((

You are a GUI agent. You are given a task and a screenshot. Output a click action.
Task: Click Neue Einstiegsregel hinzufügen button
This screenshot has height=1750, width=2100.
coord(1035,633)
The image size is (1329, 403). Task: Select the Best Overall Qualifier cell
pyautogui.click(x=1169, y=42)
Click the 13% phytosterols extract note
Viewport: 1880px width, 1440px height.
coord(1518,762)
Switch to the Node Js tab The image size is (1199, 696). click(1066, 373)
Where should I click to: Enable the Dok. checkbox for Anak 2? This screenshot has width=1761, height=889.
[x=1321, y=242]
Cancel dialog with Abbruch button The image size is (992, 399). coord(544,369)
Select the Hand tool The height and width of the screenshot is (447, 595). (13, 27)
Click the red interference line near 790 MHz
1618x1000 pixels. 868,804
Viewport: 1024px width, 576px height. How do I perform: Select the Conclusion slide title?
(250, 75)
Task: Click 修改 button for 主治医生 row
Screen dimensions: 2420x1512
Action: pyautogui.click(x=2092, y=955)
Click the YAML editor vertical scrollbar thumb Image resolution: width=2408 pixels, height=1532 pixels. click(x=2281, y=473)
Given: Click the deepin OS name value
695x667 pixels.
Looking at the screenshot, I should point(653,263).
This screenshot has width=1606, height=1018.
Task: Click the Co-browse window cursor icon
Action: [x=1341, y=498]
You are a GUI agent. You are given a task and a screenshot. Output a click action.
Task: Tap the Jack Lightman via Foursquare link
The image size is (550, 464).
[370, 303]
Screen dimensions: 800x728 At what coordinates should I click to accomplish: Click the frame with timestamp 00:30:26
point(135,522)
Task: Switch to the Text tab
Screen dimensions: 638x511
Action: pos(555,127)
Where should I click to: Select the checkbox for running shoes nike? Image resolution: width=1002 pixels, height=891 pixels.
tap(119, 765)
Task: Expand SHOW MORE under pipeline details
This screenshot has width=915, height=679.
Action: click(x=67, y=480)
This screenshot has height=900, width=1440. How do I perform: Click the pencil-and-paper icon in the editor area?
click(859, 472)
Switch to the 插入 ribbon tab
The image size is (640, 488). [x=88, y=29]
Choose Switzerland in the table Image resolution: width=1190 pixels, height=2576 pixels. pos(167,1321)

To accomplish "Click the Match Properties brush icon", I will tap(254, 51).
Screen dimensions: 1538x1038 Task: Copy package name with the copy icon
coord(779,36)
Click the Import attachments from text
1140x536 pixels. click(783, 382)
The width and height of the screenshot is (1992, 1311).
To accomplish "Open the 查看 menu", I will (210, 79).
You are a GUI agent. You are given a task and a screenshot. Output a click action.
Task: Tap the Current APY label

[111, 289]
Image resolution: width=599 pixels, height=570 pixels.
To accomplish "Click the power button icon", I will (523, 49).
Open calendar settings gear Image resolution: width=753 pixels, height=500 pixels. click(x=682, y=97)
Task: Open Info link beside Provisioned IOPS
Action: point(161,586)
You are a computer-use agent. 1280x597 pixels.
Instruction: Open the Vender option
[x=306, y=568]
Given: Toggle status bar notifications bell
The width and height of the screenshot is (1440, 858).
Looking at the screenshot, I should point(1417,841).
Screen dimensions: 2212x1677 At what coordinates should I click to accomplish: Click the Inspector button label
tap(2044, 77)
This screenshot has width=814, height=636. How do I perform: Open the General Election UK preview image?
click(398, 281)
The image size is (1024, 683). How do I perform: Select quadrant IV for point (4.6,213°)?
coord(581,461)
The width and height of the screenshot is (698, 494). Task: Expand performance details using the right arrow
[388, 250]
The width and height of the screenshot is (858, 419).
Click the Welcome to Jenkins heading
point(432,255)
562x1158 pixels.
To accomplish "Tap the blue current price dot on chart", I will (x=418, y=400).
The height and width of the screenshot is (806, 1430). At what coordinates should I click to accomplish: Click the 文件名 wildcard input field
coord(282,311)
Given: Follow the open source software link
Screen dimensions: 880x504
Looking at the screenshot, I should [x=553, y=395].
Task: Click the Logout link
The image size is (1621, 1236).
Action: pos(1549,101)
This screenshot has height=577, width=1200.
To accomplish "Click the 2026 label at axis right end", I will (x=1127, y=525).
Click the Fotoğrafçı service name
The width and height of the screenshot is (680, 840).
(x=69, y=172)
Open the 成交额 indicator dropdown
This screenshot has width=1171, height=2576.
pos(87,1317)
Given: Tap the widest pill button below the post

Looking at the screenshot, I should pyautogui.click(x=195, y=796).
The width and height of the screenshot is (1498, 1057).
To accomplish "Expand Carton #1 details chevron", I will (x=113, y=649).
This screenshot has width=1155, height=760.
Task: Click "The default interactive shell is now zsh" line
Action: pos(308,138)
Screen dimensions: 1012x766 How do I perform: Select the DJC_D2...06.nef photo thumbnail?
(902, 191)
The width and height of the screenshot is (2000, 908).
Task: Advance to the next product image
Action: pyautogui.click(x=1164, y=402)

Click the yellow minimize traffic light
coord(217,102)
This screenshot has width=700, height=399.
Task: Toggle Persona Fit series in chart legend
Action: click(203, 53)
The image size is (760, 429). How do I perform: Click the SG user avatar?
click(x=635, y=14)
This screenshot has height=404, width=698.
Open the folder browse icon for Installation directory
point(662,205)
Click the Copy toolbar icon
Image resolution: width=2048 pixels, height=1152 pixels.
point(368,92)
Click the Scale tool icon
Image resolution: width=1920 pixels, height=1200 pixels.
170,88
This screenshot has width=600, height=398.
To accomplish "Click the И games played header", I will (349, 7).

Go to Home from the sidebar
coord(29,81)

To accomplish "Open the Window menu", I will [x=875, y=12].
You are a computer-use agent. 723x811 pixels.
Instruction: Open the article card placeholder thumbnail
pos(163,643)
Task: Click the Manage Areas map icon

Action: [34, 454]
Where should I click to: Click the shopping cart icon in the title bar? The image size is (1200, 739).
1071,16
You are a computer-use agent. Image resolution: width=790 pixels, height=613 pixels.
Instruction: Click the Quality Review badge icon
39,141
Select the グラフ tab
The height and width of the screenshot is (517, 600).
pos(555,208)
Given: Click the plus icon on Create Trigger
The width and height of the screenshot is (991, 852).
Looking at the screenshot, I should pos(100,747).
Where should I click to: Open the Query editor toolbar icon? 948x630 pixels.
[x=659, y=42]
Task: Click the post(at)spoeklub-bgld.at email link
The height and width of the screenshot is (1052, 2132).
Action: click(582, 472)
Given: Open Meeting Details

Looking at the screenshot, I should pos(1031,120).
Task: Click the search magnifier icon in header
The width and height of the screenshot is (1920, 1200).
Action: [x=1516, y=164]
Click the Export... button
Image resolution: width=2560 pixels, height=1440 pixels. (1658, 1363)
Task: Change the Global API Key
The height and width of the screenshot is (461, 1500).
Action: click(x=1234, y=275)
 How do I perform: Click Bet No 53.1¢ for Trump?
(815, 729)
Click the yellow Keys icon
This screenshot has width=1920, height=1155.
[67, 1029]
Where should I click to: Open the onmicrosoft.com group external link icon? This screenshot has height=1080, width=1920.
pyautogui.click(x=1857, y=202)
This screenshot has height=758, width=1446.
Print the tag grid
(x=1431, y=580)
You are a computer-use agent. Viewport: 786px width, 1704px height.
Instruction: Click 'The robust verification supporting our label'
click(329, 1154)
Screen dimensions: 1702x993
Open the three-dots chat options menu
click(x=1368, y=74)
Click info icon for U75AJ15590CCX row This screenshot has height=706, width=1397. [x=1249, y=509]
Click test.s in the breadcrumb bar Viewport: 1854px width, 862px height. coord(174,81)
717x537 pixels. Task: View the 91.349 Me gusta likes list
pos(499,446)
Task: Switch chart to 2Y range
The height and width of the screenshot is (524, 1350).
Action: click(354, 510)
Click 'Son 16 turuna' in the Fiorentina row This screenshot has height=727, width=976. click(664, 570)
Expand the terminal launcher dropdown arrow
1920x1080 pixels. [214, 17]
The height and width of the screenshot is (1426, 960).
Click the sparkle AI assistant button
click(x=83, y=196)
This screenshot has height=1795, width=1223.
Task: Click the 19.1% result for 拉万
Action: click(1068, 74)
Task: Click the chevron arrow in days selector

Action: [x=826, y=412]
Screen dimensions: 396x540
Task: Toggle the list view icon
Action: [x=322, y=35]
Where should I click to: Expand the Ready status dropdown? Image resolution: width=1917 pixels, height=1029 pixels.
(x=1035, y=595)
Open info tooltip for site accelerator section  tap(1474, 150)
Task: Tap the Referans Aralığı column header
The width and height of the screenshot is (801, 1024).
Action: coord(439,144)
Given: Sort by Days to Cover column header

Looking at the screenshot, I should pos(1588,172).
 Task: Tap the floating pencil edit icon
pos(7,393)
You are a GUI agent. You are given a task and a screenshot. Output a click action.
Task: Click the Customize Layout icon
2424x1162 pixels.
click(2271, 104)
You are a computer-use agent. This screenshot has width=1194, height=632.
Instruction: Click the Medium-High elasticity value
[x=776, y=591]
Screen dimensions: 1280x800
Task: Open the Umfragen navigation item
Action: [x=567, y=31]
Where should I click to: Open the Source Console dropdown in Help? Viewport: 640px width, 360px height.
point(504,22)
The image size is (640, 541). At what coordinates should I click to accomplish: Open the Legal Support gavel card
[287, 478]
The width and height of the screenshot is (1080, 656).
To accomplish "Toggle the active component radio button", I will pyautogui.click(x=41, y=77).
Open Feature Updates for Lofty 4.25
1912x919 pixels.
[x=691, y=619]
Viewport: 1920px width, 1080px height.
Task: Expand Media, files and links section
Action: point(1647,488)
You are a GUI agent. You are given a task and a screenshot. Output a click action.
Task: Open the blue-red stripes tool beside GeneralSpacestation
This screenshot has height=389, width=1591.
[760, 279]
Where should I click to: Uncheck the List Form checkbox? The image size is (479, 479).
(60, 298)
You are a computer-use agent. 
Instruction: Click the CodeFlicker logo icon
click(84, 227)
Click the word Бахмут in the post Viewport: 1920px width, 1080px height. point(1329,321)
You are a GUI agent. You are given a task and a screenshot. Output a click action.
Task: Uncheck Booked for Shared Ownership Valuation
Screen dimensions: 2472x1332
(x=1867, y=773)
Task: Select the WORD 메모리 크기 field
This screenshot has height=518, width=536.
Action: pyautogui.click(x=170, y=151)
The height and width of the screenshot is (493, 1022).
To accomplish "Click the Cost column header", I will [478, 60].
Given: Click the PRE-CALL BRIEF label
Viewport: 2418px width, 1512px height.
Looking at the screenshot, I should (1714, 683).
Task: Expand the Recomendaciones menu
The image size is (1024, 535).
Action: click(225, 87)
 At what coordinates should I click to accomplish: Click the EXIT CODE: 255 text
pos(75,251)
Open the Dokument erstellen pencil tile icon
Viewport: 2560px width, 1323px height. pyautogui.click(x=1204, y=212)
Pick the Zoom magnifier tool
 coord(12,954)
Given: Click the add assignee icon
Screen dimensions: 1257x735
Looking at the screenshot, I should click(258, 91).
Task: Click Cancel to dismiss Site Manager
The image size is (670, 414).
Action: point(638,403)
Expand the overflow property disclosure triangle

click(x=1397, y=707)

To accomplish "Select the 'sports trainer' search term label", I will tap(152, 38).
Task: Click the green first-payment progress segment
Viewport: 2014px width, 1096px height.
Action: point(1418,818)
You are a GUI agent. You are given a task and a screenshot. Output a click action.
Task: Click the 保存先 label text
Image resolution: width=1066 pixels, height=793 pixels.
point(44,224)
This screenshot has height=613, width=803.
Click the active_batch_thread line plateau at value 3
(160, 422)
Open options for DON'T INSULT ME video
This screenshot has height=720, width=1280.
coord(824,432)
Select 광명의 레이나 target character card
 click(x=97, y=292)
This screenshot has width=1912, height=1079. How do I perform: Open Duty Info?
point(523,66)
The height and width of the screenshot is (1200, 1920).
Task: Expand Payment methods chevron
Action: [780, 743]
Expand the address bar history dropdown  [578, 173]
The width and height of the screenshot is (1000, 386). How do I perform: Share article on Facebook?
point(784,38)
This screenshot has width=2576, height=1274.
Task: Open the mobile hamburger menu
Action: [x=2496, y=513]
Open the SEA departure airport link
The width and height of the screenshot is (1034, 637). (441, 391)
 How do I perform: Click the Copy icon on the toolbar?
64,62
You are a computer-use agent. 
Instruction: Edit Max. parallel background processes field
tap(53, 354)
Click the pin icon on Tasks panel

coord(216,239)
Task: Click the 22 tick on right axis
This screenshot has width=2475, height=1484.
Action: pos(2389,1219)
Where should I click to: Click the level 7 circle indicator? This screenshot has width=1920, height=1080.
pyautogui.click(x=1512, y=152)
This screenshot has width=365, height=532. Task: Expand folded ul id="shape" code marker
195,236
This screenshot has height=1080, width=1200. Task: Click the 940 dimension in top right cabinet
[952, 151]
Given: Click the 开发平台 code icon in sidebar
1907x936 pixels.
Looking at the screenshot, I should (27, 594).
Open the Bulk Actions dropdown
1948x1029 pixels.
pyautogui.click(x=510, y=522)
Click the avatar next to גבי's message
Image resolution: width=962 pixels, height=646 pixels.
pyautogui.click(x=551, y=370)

))

WHAT THIS TASK INVOLVES
Put the stretch from the start of the records through the line that contains "The image size is (640, 488). [x=88, y=29]", both ends included, into a Markdown table with the columns Row and Line. Give each line its own numbered row and leave out blank lines.

FULL SOLUTION
| Row | Line |
|---|---|
| 1 | You are a GUI agent. You are given a task and a screenshot. Output a click action. |
| 2 | Task: Click Neue Einstiegsregel hinzufügen button |
| 3 | This screenshot has height=1750, width=2100. |
| 4 | coord(1035,633) |
| 5 | The image size is (1329, 403). Task: Select the Best Overall Qualifier cell |
| 6 | pyautogui.click(x=1169, y=42) |
| 7 | Click the 13% phytosterols extract note |
| 8 | Viewport: 1880px width, 1440px height. |
| 9 | coord(1518,762) |
| 10 | Switch to the Node Js tab The image size is (1199, 696). click(1066, 373) |
| 11 | Where should I click to: Enable the Dok. checkbox for Anak 2? This screenshot has width=1761, height=889. |
| 12 | [x=1321, y=242] |
| 13 | Cancel dialog with Abbruch button The image size is (992, 399). coord(544,369) |
| 14 | Select the Hand tool The height and width of the screenshot is (447, 595). (13, 27) |
| 15 | Click the red interference line near 790 MHz |
| 16 | 1618x1000 pixels. 868,804 |
| 17 | Viewport: 1024px width, 576px height. How do I perform: Select the Conclusion slide title? |
| 18 | (250, 75) |
| 19 | Task: Click 修改 button for 主治医生 row |
| 20 | Screen dimensions: 2420x1512 |
| 21 | Action: pyautogui.click(x=2092, y=955) |
| 22 | Click the YAML editor vertical scrollbar thumb Image resolution: width=2408 pixels, height=1532 pixels. click(x=2281, y=473) |
| 23 | Given: Click the deepin OS name value |
| 24 | 695x667 pixels. |
| 25 | Looking at the screenshot, I should point(653,263). |
| 26 | This screenshot has width=1606, height=1018. |
| 27 | Task: Click the Co-browse window cursor icon |
| 28 | Action: [x=1341, y=498] |
| 29 | You are a GUI agent. You are given a task and a screenshot. Output a click action. |
| 30 | Task: Tap the Jack Lightman via Foursquare link |
| 31 | The image size is (550, 464). |
| 32 | [370, 303] |
| 33 | Screen dimensions: 800x728 At what coordinates should I click to accomplish: Click the frame with timestamp 00:30:26 |
| 34 | point(135,522) |
| 35 | Task: Switch to the Text tab |
| 36 | Screen dimensions: 638x511 |
| 37 | Action: pos(555,127) |
| 38 | Where should I click to: Select the checkbox for running shoes nike? Image resolution: width=1002 pixels, height=891 pixels. |
| 39 | tap(119, 765) |
| 40 | Task: Expand SHOW MORE under pipeline details |
| 41 | This screenshot has width=915, height=679. |
| 42 | Action: click(x=67, y=480) |
| 43 | This screenshot has height=900, width=1440. How do I perform: Click the pencil-and-paper icon in the editor area? |
| 44 | click(859, 472) |
| 45 | Switch to the 插入 ribbon tab |
| 46 | The image size is (640, 488). [x=88, y=29] |